The data below holds a line containing "691x417 pixels." and a line containing "Open the Countries"; please quote exactly those two lines and every line between them, and nothing else.

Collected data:
★ ★ ★ ★

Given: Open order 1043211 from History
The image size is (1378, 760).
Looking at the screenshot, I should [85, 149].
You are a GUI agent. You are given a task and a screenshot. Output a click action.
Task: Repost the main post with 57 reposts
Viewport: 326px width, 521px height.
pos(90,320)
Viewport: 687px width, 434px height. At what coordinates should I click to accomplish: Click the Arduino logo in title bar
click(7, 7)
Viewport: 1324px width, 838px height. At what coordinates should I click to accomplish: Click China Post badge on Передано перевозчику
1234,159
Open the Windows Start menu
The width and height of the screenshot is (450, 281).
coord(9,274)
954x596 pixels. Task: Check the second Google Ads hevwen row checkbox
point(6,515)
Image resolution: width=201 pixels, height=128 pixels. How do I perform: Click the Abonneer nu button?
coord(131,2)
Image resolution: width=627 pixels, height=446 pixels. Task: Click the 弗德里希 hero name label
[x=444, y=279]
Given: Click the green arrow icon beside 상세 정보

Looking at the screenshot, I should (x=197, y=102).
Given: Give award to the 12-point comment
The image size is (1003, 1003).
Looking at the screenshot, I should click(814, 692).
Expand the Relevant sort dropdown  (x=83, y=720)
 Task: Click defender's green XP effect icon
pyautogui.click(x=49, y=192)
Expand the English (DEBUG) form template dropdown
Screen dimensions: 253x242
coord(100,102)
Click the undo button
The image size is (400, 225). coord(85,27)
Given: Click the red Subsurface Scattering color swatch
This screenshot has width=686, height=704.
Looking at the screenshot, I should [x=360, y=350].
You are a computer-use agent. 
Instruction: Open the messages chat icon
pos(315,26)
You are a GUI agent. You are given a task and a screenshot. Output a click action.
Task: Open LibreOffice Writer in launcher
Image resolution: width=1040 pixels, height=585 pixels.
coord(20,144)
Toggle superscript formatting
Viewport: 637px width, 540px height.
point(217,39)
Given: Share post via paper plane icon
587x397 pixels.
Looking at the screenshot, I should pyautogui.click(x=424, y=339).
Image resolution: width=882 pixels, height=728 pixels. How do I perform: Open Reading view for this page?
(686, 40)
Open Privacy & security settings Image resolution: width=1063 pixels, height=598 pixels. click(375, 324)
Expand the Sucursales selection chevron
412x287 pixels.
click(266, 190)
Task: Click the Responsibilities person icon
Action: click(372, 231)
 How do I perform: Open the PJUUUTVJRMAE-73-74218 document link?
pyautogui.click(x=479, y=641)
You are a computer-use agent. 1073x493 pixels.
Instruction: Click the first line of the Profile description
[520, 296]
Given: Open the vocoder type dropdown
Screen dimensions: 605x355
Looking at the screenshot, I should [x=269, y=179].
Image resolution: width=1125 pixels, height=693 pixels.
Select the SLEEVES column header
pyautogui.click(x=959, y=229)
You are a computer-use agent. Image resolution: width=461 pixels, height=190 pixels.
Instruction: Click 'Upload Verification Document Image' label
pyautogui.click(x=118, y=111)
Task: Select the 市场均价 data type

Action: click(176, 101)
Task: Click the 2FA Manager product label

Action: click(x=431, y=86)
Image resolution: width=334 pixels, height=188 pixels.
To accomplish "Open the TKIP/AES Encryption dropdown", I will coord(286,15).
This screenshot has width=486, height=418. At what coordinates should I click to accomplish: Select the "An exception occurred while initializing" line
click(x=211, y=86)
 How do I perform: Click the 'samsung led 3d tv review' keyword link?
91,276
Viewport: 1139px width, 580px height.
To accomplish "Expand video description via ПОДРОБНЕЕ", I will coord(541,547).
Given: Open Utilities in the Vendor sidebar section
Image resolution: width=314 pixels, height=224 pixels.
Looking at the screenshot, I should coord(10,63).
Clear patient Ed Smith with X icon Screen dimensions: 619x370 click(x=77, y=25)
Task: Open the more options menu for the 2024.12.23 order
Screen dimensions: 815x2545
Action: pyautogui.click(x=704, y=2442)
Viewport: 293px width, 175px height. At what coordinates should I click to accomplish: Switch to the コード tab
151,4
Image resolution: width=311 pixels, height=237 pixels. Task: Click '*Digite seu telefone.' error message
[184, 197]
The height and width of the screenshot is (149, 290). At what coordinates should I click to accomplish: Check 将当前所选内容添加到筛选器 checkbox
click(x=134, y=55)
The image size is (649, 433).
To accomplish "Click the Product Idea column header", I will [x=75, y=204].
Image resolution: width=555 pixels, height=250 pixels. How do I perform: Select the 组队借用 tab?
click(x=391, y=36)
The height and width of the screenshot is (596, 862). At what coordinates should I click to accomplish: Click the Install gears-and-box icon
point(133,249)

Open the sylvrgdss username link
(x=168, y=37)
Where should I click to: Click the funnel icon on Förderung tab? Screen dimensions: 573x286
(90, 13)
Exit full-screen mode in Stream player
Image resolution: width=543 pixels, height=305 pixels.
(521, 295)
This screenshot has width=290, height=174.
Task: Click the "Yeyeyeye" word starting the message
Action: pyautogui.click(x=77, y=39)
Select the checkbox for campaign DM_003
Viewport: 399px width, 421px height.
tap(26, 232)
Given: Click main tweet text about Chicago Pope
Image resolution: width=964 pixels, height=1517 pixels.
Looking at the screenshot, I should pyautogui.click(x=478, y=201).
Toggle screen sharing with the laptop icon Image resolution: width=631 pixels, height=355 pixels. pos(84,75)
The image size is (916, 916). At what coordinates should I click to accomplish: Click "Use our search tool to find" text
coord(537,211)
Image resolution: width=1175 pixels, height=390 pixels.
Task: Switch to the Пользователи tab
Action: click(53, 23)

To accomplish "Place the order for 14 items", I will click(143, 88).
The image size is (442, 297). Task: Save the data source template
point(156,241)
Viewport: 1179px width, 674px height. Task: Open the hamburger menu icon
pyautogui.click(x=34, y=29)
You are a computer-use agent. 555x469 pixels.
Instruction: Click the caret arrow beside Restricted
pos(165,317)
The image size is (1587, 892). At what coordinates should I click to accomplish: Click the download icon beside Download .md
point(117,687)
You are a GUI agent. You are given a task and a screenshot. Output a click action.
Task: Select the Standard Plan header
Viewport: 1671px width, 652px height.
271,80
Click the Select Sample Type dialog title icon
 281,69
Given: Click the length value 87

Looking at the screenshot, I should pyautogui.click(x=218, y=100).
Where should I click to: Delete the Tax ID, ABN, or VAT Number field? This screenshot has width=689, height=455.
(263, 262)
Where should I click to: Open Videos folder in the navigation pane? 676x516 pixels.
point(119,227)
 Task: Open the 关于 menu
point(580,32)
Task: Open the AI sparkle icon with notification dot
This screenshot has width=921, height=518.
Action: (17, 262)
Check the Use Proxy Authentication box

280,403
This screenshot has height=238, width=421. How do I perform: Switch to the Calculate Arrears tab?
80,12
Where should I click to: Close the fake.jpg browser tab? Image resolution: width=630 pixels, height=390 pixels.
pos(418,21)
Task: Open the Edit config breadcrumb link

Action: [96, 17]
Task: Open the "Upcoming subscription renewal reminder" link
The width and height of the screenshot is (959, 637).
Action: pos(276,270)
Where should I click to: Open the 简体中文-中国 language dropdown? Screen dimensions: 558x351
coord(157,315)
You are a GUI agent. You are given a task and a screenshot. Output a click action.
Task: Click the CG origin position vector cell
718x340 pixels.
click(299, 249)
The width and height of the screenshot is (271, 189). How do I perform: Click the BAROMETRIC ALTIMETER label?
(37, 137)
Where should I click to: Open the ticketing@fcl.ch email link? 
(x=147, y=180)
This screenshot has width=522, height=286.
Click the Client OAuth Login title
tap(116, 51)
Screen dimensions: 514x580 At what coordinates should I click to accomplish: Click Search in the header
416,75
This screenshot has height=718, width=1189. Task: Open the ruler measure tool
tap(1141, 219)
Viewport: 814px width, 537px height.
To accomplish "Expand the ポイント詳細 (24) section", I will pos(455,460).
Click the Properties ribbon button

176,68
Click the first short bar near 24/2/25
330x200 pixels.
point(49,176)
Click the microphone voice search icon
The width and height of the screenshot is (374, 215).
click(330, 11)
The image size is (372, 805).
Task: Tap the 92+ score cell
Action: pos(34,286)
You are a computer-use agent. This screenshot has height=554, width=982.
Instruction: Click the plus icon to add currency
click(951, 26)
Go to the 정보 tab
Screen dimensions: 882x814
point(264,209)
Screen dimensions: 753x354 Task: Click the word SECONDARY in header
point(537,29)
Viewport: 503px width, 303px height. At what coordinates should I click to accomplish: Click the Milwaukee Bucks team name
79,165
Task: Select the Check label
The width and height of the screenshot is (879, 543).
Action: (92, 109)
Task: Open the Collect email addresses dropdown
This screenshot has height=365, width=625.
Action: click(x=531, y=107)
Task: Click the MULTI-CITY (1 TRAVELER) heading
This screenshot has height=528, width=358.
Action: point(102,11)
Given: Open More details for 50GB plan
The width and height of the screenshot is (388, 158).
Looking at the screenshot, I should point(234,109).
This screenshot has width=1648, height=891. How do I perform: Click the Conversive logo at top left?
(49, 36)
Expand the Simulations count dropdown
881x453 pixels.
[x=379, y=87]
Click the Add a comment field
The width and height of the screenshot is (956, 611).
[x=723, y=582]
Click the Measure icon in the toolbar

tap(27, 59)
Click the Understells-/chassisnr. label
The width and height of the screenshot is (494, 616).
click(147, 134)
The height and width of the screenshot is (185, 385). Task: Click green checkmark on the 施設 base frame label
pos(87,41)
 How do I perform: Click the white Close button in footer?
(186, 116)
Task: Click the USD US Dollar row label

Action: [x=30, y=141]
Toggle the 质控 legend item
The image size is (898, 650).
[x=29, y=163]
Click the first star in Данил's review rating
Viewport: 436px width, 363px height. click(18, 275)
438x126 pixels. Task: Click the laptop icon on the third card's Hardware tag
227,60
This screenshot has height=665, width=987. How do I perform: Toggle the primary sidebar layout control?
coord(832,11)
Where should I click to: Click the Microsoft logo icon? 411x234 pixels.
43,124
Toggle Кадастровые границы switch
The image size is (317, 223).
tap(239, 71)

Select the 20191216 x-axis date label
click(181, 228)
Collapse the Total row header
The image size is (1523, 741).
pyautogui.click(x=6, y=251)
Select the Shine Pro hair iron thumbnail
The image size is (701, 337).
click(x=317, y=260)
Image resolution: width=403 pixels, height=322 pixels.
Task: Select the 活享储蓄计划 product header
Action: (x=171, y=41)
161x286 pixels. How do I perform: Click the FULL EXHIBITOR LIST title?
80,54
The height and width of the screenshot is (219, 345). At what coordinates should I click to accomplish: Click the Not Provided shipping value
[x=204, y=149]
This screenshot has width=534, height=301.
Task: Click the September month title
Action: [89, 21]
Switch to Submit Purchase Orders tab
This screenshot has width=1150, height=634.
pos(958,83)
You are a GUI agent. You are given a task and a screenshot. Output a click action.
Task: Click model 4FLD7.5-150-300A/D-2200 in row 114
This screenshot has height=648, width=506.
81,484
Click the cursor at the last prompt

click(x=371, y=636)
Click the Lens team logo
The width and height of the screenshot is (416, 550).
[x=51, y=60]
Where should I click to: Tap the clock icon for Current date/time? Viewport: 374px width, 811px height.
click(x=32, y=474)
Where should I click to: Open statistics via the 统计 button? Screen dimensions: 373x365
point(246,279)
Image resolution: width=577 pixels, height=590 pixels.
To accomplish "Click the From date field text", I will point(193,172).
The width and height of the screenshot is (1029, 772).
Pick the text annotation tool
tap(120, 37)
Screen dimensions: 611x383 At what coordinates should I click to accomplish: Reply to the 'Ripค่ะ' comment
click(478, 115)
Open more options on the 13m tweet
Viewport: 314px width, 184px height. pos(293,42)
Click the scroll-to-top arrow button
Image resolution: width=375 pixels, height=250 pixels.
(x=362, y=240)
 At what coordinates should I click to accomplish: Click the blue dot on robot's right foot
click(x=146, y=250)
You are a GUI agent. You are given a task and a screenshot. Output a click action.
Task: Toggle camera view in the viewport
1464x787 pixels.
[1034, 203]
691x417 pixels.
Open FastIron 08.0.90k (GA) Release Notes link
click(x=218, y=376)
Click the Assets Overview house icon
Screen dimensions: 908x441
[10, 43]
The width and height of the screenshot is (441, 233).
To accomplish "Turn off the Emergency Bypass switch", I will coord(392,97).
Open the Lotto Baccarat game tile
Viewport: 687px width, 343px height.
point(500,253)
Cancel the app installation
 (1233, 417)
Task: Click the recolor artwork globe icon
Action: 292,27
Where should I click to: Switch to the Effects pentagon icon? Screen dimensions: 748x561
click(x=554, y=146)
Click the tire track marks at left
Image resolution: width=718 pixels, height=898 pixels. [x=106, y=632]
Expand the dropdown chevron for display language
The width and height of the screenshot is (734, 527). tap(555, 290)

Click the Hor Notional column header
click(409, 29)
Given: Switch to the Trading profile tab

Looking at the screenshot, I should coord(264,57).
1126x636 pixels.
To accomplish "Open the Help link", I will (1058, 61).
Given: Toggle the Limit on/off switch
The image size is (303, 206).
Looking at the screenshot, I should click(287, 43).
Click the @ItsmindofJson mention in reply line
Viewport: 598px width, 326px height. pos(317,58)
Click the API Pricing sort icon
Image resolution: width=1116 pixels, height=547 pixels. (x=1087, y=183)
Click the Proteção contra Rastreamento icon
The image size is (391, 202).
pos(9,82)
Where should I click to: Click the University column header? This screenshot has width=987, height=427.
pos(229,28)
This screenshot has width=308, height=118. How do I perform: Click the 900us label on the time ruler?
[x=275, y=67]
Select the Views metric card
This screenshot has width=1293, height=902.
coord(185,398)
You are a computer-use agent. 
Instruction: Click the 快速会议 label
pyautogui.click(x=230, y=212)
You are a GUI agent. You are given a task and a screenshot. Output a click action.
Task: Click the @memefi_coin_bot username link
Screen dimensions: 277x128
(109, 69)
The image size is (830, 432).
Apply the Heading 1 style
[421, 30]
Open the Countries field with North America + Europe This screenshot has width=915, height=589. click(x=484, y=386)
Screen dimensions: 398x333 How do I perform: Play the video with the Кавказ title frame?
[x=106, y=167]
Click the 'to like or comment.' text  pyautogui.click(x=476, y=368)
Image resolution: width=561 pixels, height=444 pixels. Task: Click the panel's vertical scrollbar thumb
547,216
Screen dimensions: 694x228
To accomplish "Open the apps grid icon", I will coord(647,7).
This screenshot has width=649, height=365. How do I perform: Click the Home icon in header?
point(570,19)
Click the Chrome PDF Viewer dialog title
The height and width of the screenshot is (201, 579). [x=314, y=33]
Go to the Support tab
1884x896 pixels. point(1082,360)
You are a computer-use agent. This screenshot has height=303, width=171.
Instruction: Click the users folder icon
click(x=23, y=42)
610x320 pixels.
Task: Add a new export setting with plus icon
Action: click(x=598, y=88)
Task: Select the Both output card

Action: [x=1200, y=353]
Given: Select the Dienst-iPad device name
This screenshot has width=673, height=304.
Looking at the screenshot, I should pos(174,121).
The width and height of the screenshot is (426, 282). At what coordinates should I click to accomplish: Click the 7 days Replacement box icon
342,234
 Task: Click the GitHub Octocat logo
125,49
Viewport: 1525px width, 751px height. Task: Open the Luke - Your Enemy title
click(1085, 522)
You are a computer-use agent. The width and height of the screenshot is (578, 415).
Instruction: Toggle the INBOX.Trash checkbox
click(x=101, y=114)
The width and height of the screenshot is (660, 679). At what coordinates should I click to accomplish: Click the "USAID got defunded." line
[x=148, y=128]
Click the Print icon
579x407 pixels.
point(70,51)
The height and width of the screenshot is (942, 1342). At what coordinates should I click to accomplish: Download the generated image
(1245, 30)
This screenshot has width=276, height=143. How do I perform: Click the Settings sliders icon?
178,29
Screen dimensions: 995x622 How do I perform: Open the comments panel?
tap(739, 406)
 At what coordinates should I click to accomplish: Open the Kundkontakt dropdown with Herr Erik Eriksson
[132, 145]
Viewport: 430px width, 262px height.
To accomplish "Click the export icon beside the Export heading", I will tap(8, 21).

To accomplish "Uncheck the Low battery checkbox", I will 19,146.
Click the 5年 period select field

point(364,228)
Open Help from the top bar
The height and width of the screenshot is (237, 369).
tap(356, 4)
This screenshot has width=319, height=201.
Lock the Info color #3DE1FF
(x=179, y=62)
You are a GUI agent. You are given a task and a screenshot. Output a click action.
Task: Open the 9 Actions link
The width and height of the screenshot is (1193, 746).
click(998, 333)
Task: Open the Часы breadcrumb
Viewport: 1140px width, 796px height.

★ ★ ★ ★

→ Answer for the task:
691x417 pixels.
Open FastIron 08.0.90k (GA) Release Notes link
click(x=218, y=376)
Click the Assets Overview house icon
Screen dimensions: 908x441
[10, 43]
The width and height of the screenshot is (441, 233).
To accomplish "Turn off the Emergency Bypass switch", I will coord(392,97).
Open the Lotto Baccarat game tile
Viewport: 687px width, 343px height.
point(500,253)
Cancel the app installation
 (1233, 417)
Task: Click the recolor artwork globe icon
Action: 292,27
Where should I click to: Switch to the Effects pentagon icon? Screen dimensions: 748x561
click(x=554, y=146)
Click the tire track marks at left
Image resolution: width=718 pixels, height=898 pixels. [x=106, y=632]
Expand the dropdown chevron for display language
The width and height of the screenshot is (734, 527). tap(555, 290)

Click the Hor Notional column header
click(409, 29)
Given: Switch to the Trading profile tab

Looking at the screenshot, I should coord(264,57).
1126x636 pixels.
To accomplish "Open the Help link", I will (1058, 61).
Given: Toggle the Limit on/off switch
The image size is (303, 206).
Looking at the screenshot, I should click(287, 43).
Click the @ItsmindofJson mention in reply line
Viewport: 598px width, 326px height. pos(317,58)
Click the API Pricing sort icon
Image resolution: width=1116 pixels, height=547 pixels. (x=1087, y=183)
Click the Proteção contra Rastreamento icon
The image size is (391, 202).
pos(9,82)
Where should I click to: Click the University column header? This screenshot has width=987, height=427.
pos(229,28)
This screenshot has width=308, height=118. How do I perform: Click the 900us label on the time ruler?
[x=275, y=67]
Select the Views metric card
This screenshot has width=1293, height=902.
coord(185,398)
You are a computer-use agent. 
Instruction: Click the 快速会议 label
pyautogui.click(x=230, y=212)
You are a GUI agent. You are given a task and a screenshot. Output a click action.
Task: Click the @memefi_coin_bot username link
Screen dimensions: 277x128
(109, 69)
The image size is (830, 432).
Apply the Heading 1 style
[421, 30]
Open the Countries field with North America + Europe This screenshot has width=915, height=589. click(x=484, y=386)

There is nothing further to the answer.